The addition of an appropriate amount of rare earth could modify the inclusions in offshore engineering steels plates and form rare earth inclusions. Figure 3 and Figure 4 show the scanning electron microscope images and corresponding energy spectrum analysis and element surface scan results of typical inclusions in 90RE steel and 200RE steel after adding 0.009 wt.% and 0.020 wt.% rare earth, respectively.

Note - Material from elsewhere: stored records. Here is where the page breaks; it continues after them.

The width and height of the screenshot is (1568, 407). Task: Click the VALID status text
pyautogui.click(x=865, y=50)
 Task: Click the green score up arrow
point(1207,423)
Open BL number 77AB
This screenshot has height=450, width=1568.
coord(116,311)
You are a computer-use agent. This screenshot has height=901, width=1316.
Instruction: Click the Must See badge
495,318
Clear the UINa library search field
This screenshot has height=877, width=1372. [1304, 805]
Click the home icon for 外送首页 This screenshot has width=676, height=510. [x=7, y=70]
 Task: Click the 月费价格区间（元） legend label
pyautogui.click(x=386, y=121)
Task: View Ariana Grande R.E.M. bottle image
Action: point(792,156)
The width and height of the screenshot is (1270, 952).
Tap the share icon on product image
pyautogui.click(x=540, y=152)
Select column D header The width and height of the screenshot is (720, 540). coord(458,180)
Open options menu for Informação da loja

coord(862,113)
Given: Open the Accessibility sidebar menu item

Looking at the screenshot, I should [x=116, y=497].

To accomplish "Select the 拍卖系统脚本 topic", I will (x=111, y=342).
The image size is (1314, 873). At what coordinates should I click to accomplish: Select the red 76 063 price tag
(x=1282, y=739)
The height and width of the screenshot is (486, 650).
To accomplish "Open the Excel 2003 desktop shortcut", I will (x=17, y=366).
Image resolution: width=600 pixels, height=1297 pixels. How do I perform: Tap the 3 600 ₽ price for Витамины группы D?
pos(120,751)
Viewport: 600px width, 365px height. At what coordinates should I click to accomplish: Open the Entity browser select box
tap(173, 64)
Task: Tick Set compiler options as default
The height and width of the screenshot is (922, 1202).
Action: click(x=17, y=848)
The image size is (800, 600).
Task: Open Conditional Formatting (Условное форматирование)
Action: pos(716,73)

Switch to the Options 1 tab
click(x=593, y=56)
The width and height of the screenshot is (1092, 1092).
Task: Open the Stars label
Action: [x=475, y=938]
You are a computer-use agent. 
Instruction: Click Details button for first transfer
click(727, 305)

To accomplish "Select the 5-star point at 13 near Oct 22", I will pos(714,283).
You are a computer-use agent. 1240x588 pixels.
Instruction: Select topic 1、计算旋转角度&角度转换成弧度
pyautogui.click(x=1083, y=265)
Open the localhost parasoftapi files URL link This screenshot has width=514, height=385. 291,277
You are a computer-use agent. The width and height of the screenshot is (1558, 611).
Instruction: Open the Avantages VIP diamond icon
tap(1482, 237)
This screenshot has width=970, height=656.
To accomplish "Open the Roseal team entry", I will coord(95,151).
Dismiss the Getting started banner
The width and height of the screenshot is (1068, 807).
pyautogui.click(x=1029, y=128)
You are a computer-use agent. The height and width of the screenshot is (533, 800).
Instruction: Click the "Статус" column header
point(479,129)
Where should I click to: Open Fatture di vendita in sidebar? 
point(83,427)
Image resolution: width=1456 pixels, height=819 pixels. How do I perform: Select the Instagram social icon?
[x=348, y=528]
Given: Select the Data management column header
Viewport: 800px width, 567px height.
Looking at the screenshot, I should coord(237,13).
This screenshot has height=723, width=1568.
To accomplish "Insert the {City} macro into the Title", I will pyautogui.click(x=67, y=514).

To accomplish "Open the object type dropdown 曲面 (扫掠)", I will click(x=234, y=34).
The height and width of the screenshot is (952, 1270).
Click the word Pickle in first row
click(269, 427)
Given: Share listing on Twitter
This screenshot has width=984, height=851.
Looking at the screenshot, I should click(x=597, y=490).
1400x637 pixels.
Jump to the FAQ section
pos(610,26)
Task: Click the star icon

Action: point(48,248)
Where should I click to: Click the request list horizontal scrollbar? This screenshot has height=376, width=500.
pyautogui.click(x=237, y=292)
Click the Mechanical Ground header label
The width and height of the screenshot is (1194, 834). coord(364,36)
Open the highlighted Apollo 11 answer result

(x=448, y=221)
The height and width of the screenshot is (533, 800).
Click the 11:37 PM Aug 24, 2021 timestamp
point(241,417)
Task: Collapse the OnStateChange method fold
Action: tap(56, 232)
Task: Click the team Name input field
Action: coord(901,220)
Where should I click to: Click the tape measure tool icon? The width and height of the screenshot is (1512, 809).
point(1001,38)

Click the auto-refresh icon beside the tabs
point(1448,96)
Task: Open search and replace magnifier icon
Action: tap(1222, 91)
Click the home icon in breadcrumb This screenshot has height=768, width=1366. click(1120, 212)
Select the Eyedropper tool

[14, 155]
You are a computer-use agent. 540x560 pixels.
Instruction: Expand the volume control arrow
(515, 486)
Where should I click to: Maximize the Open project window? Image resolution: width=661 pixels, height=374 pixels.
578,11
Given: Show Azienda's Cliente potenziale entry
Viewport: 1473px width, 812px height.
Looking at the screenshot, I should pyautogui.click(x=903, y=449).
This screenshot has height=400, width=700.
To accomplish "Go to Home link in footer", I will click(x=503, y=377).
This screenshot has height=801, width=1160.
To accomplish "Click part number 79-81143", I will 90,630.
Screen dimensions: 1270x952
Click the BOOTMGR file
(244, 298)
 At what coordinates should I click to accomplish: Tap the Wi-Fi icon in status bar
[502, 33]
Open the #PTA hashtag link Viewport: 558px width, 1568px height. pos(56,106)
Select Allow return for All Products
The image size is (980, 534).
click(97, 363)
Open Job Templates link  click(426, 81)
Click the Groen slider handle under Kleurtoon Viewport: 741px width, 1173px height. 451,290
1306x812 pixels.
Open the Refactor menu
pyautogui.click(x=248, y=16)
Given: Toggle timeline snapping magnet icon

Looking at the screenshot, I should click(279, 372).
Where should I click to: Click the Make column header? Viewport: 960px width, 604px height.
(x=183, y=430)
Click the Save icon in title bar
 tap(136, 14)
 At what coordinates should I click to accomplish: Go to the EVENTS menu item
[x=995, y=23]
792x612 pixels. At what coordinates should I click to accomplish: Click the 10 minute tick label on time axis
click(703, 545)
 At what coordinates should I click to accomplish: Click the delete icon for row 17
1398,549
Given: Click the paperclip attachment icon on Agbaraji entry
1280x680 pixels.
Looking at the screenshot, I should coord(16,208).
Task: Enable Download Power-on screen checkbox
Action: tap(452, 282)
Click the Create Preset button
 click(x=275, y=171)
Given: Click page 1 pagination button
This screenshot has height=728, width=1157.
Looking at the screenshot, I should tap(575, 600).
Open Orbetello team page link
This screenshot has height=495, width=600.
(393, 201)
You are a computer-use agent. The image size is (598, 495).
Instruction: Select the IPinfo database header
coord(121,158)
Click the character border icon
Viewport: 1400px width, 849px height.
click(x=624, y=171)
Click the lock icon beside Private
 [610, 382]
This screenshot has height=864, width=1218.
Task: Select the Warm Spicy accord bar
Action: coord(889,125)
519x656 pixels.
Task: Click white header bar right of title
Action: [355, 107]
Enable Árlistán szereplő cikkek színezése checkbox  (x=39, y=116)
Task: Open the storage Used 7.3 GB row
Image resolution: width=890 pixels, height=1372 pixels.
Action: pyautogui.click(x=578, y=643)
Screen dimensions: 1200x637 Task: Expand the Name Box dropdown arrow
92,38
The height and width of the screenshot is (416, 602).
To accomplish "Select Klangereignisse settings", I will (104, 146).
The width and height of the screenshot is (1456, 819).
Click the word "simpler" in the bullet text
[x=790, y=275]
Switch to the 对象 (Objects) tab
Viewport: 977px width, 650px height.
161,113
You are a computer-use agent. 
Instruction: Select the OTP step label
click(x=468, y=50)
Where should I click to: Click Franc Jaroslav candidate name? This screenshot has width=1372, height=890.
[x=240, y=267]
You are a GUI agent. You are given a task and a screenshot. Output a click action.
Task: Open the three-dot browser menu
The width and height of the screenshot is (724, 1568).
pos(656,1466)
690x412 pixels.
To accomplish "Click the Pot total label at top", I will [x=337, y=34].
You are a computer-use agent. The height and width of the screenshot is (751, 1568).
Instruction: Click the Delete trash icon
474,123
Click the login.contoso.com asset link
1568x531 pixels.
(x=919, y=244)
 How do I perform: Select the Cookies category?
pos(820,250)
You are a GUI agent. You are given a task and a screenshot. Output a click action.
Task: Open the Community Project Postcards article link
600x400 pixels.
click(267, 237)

It can be seen from Figure 3 and Figure 4 that with the addition of rare earth, the inclusions in steels were modified from irregular Al₂O₃ and MnS inclusions without rare earth treatment to spherical or quasi-spherical RE-O-S inclusions, and the diameter of inclusions were refined to less than 2 μm.

When the rare earth content in EH36 steel was further increased to 0.028 wt.%, some RE-O-S inclusions in 280RE steel were transformed into RE-O-S-As-P composite inclusions with a particle size of about 2 μm, as shown in Figure 5. The above reaction order of rare earths in steel could basically be measured by describing the electronegativity of the gain and loss of the electron chemical reactivity of atoms [23]. The electronegativity of La, Ce and Y is 1.10 eV,1.12 eV and 1.22 eV, respectively, which is almost the same as that of alkaline earth metals, and it is easy to lose electrons in the process of a chemical reaction. On the other hand, the electronegativity of non-metallic inclusion elements O and S in steel is very large, and the element S of O up to 3.50 eV is 2.58 eV, which usually has a strong ability to attract electrons in chemical reactions. From the comparison of the possibility of reaction of a combination of O and S with rare earth metals, the difference between the electronegativity of O and that of rare earth metals is larger than that of S and rare earth metals, which is close to 1 eV; so, under the same conditions, O will react first with rare earth metals, followed by S. The electronegativity of As and P is 2.20 and 2.06 eV, respectively. Therefore, when the O and S in the steel are consumed by the reaction with rare earth metals, if there are any remaining rare earths, they will combine with As and P reactions.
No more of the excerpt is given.